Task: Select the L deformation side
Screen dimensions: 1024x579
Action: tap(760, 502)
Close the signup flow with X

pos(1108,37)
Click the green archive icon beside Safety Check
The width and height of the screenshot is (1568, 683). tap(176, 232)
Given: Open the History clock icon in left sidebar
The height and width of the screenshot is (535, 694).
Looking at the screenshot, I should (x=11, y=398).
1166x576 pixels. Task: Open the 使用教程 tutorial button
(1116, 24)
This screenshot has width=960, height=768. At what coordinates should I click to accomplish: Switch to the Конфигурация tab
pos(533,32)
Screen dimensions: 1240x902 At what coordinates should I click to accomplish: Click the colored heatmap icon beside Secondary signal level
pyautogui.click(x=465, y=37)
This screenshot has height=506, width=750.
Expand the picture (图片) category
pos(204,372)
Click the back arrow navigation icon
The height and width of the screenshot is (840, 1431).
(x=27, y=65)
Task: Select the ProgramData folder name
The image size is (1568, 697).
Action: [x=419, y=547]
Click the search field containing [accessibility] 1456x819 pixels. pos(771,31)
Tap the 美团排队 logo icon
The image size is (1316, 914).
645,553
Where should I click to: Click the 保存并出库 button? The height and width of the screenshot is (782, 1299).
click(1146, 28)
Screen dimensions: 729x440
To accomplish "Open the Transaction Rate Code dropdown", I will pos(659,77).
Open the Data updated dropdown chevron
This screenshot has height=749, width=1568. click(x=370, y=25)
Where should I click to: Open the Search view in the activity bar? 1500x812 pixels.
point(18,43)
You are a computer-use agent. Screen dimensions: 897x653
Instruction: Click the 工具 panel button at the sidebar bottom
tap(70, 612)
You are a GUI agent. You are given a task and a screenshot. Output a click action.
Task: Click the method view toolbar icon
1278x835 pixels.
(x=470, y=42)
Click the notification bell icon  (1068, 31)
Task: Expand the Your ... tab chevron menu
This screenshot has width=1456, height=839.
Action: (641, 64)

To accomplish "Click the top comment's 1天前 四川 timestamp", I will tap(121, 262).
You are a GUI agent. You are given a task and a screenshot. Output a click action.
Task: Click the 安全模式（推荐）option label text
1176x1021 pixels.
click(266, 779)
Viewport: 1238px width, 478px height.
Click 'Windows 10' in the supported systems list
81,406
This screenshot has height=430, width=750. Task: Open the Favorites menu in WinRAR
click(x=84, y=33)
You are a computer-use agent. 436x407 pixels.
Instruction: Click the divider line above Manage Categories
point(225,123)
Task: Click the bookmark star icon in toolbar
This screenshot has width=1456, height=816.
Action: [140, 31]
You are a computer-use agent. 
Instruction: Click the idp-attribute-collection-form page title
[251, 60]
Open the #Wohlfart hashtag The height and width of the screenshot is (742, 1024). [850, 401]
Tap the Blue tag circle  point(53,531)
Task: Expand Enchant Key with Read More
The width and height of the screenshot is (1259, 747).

============

■ **Problem requirements**
Copy every line of the rows above that contains the word "toolbar".

■ **Output for this exercise**
Task: Click the method view toolbar icon
Task: Click the bookmark star icon in toolbar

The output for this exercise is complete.